## Your assignment
Set out word for word the line that contains "Given: Open the comments speech bubble icon" and each line after it, through the end of the data below, but exclude the pictures.

Saved entries
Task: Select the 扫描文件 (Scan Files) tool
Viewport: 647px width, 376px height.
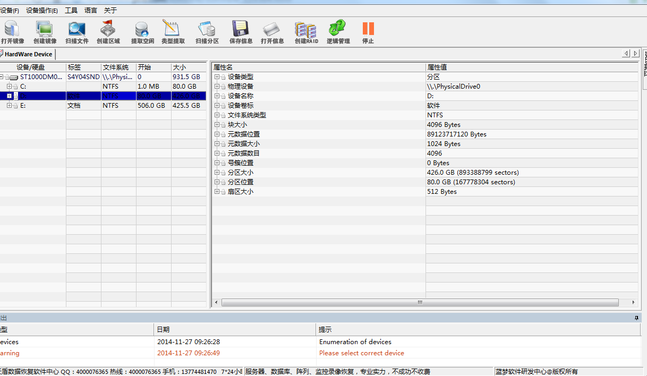Action: click(76, 31)
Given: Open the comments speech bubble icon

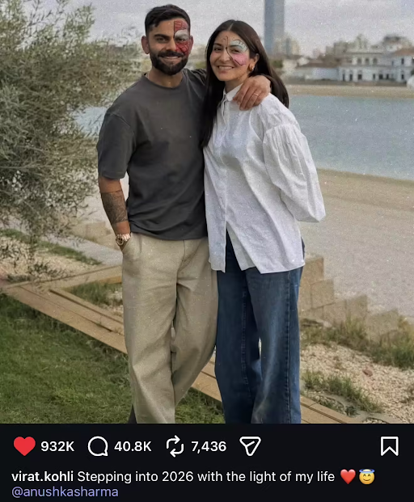Looking at the screenshot, I should [x=98, y=446].
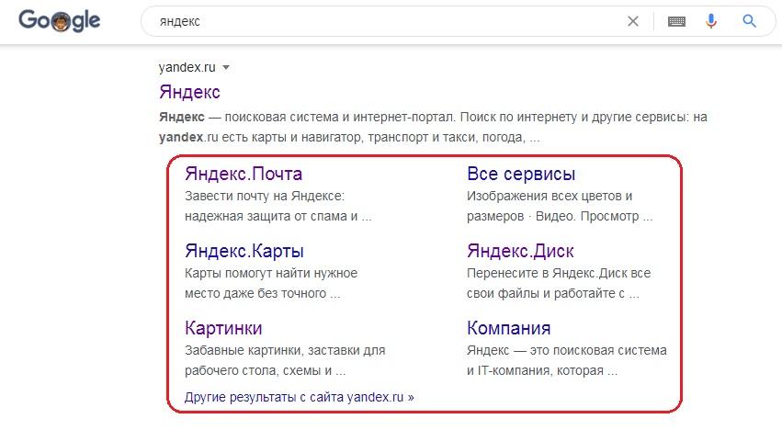
Task: Clear the search query with the X icon
Action: coord(632,21)
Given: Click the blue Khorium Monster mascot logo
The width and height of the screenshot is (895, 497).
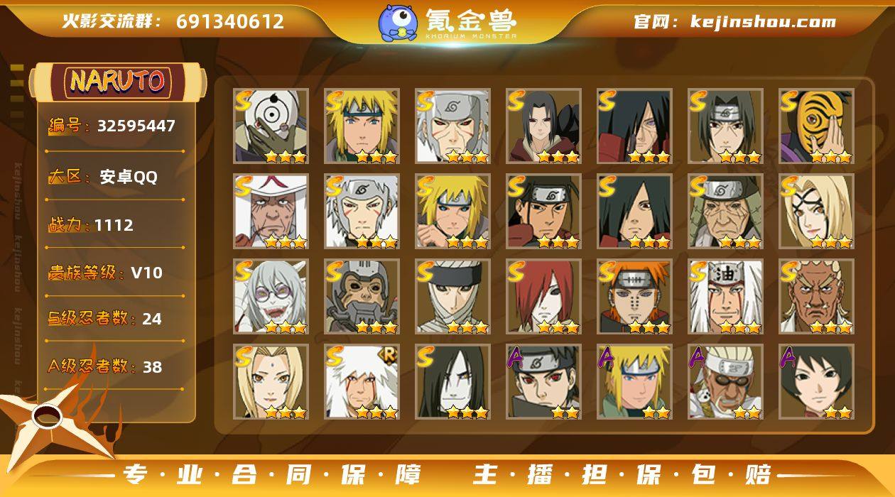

## Response for this exercise
Given: Open the comments speech bubble icon

Looking at the screenshot, I should [x=98, y=446].
Task: Clear the search query with the X icon
Action: coord(632,21)
Given: Click the blue Khorium Monster mascot logo
The width and height of the screenshot is (895, 497).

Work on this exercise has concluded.